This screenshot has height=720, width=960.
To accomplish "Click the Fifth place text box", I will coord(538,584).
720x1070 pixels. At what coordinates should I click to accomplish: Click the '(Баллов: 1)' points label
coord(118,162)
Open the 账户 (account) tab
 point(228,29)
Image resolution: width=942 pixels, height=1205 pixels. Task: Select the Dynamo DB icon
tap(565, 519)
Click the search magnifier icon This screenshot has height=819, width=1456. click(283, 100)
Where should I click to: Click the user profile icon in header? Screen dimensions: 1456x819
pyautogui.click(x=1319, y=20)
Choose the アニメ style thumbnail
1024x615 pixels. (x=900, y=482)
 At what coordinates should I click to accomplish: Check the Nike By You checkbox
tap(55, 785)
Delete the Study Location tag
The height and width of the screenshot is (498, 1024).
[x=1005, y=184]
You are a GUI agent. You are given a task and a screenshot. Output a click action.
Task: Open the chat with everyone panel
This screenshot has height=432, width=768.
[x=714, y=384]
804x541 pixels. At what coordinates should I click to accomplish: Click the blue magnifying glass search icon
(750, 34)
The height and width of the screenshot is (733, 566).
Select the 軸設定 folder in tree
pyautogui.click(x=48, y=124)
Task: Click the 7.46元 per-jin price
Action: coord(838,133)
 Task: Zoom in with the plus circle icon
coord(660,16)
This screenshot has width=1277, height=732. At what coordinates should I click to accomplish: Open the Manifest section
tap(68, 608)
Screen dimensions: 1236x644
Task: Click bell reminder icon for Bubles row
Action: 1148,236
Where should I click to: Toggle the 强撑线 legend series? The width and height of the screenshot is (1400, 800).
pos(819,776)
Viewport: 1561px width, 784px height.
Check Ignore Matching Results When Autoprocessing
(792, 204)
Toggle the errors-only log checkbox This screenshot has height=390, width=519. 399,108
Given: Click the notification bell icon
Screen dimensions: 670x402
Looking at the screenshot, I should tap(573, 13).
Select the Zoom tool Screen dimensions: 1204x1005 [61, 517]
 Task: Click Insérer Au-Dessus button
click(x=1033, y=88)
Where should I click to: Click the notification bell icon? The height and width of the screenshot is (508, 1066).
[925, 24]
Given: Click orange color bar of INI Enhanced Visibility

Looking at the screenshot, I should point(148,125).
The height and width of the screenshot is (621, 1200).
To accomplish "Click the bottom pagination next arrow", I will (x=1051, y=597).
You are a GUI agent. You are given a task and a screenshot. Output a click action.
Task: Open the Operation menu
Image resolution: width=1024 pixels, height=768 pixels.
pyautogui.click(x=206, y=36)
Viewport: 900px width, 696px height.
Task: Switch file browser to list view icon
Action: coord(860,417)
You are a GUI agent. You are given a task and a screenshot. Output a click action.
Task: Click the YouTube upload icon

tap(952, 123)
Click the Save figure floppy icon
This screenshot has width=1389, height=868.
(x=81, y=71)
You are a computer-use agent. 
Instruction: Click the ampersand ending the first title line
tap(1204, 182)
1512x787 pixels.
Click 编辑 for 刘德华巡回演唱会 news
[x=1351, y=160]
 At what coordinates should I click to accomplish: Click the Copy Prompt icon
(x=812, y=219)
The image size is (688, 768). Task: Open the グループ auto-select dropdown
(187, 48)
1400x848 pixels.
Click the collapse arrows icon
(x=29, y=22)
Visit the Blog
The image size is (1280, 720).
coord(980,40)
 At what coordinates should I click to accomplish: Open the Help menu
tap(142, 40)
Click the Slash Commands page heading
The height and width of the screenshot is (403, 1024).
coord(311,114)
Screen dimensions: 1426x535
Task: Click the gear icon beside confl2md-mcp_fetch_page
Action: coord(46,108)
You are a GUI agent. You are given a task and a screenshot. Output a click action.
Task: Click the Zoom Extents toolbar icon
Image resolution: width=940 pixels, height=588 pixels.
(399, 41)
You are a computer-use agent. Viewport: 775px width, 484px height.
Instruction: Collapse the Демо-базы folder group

Exercise objective: Render every line of the listing above as a JSON list of strings, one string per line, omitting any blank lines.

Answer to this task:
[
  "This screenshot has height=720, width=960.",
  "To accomplish \"Click the Fifth place text box\", I will coord(538,584).",
  "720x1070 pixels. At what coordinates should I click to accomplish: Click the '(Баллов: 1)' points label",
  "coord(118,162)",
  "Open the 账户 (account) tab",
  " point(228,29)",
  "Image resolution: width=942 pixels, height=1205 pixels. Task: Select the Dynamo DB icon",
  "tap(565, 519)",
  "Click the search magnifier icon This screenshot has height=819, width=1456. click(283, 100)",
  "Where should I click to: Click the user profile icon in header? Screen dimensions: 1456x819",
  "pyautogui.click(x=1319, y=20)",
  "Choose the アニメ style thumbnail",
  "1024x615 pixels. (x=900, y=482)",
  " At what coordinates should I click to accomplish: Check the Nike By You checkbox",
  "tap(55, 785)",
  "Delete the Study Location tag",
  "The height and width of the screenshot is (498, 1024).",
  "[x=1005, y=184]",
  "You are a GUI agent. You are given a task and a screenshot. Output a click action.",
  "Task: Open the chat with everyone panel",
  "This screenshot has height=432, width=768.",
  "[x=714, y=384]",
  "804x541 pixels. At what coordinates should I click to accomplish: Click the blue magnifying glass search icon",
  "(750, 34)",
  "The height and width of the screenshot is (733, 566).",
  "Select the 軸設定 folder in tree",
  "pyautogui.click(x=48, y=124)",
  "Task: Click the 7.46元 per-jin price",
  "Action: coord(838,133)",
  " Task: Zoom in with the plus circle icon",
  "coord(660,16)",
  "This screenshot has width=1277, height=732. At what coordinates should I click to accomplish: Open the Manifest section",
  "tap(68, 608)",
  "Screen dimensions: 1236x644",
  "Task: Click bell reminder icon for Bubles row",
  "Action: 1148,236",
  "Where should I click to: Toggle the 强撑线 legend series? The width and height of the screenshot is (1400, 800).",
  "pos(819,776)",
  "Viewport: 1561px width, 784px height.",
  "Check Ignore Matching Results When Autoprocessing",
  "(792, 204)",
  "Toggle the errors-only log checkbox This screenshot has height=390, width=519. 399,108",
  "Given: Click the notification bell icon",
  "Screen dimensions: 670x402",
  "Looking at the screenshot, I should tap(573, 13).",
  "Select the Zoom tool Screen dimensions: 1204x1005 [61, 517]",
  " Task: Click Insérer Au-Dessus button",
  "click(x=1033, y=88)",
  "Where should I click to: Click the notification bell icon? The height and width of the screenshot is (508, 1066).",
  "[925, 24]",
  "Given: Click orange color bar of INI Enhanced Visibility",
  "Looking at the screenshot, I should point(148,125).",
  "The height and width of the screenshot is (621, 1200).",
  "To accomplish \"Click the bottom pagination next arrow\", I will (x=1051, y=597).",
  "You are a GUI agent. You are given a task and a screenshot. Output a click action.",
  "Task: Open the Operation menu",
  "Image resolution: width=1024 pixels, height=768 pixels.",
  "pyautogui.click(x=206, y=36)",
  "Viewport: 900px width, 696px height.",
  "Task: Switch file browser to list view icon",
  "Action: coord(860,417)",
  "You are a GUI agent. You are given a task and a screenshot. Output a click action.",
  "Task: Click the YouTube upload icon",
  "tap(952, 123)",
  "Click the Save figure floppy icon",
  "This screenshot has width=1389, height=868.",
  "(x=81, y=71)",
  "You are a computer-use agent. ",
  "Instruction: Click the ampersand ending the first title line",
  "tap(1204, 182)",
  "1512x787 pixels.",
  "Click 编辑 for 刘德华巡回演唱会 news",
  "[x=1351, y=160]",
  " At what coordinates should I click to accomplish: Click the Copy Prompt icon",
  "(x=812, y=219)",
  "The image size is (688, 768). Task: Open the グループ auto-select dropdown",
  "(187, 48)",
  "1400x848 pixels.",
  "Click the collapse arrows icon",
  "(x=29, y=22)",
  "Visit the Blog",
  "The image size is (1280, 720).",
  "coord(980,40)",
  " At what coordinates should I click to accomplish: Open the Help menu",
  "tap(142, 40)",
  "Click the Slash Commands page heading",
  "The height and width of the screenshot is (403, 1024).",
  "coord(311,114)",
  "Screen dimensions: 1426x535",
  "Task: Click the gear icon beside confl2md-mcp_fetch_page",
  "Action: coord(46,108)",
  "You are a GUI agent. You are given a task and a screenshot. Output a click action.",
  "Task: Click the Zoom Extents toolbar icon",
  "Image resolution: width=940 pixels, height=588 pixels.",
  "(399, 41)",
  "You are a computer-use agent. Viewport: 775px width, 484px height.",
  "Instruction: Collapse the Демо-базы folder group"
]